The Cambridge World History of Slavery: Volume 3, AD 1420-AD 1804 PDF Author: David Eltis
Publisher: Cambridge University Press
ISBN: 0521840686
Category : History
Languages : en
Pages : 777

Book Description
The various manifestations of coerced labour between the opening up of the Atlantic world and the formal creation of Haiti.

In Search of Empire

In Search of Empire PDF Author:
Publisher:
ISBN: 9780511165290
Category : America
Languages : en
Pages : 484

Book Description
In Search of Empire is the first full account of how, during 1670 and 1730, French settlers came to the Americas. Bringing together much new evidence, it examines how they and thousands of African slaves together with American Indians constructed settlements and produced and traded commodities for export.

France in America

France in America PDF Author: William John Eccles
Publisher: East Lansing, Mich. : Michigan State University Press
ISBN:
Category : History
Languages : en
Pages : 344

Book Description


French Colonial Louisiana and the Atlantic World

French Colonial Louisiana and the Atlantic World PDF Author: Bradley G. Bond
Publisher: LSU Press
ISBN: 9780807130353
Category : History
Languages : en
Pages : 366

Book Description
French colonial Louisiana has failed to occupy a place in the historic consciousness of the United States, perhaps owing to its short duration (1699--1762) and its standing outside the dominant narrative of the British colonies in North America. This anthology seeks to locate early Louisiana in its proper place, bringing together a broad range of scholarship that depicts a complex and vibrant sphere. Colonial Louisiana comprised the vast center of what would become the United States. It lay between Spanish, British, and French colonies in North America and the Caribbean, and between woodland and eastern plains Indians.
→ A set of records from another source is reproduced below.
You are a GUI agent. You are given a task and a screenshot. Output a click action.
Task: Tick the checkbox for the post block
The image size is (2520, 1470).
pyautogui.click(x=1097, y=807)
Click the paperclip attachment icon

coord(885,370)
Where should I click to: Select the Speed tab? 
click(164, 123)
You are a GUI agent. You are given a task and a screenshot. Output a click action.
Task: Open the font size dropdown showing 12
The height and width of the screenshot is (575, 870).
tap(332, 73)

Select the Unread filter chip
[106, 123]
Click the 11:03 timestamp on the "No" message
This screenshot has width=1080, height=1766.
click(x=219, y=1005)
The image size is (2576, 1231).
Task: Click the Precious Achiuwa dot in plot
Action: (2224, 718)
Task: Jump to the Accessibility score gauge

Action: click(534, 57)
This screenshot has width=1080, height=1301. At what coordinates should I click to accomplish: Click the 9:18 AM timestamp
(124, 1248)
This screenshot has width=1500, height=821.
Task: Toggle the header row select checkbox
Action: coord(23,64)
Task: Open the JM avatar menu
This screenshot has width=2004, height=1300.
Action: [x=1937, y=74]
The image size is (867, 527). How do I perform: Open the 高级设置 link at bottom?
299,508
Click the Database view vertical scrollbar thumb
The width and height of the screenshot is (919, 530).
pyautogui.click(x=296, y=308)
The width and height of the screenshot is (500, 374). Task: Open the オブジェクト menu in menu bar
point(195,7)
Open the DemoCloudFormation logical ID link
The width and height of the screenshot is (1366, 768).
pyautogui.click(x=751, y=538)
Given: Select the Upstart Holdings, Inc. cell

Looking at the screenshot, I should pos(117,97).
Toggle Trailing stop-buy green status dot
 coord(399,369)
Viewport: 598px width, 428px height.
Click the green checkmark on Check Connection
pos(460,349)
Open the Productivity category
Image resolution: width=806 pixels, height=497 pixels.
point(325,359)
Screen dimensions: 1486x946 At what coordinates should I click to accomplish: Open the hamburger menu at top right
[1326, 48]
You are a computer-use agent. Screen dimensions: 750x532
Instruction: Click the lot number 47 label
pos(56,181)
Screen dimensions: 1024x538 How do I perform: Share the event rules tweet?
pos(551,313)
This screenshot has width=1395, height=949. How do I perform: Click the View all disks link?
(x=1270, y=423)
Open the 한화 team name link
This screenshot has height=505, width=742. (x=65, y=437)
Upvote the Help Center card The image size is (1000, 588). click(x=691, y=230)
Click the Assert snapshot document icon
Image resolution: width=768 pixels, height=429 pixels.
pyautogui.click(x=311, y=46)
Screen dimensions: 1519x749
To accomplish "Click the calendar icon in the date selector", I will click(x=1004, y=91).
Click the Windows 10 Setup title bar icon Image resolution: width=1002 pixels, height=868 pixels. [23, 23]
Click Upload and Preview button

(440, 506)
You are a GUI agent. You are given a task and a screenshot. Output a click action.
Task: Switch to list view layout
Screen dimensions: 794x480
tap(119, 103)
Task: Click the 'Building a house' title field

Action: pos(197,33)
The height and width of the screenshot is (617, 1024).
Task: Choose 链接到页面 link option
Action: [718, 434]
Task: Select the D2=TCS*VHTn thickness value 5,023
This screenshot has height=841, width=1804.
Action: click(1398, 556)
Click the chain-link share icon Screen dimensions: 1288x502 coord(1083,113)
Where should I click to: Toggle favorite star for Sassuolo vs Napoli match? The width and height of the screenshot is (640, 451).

As such, it provided a meeting place for Europeans, Africans, and native Americans, functioning as a crossroads between the New World and other worlds. While acknowledging colonial Louisiana's peripheral position in U.S. and Atlantic World history, this volume demonstrates that the colony stands at the thematic center of the shared narratives and historiographies of diverse places. Through its twelve essays, French Colonial Louisiana and the Atlantic World tells a whole story, the story of a place that belongs to the historic narrative of the Atlantic World.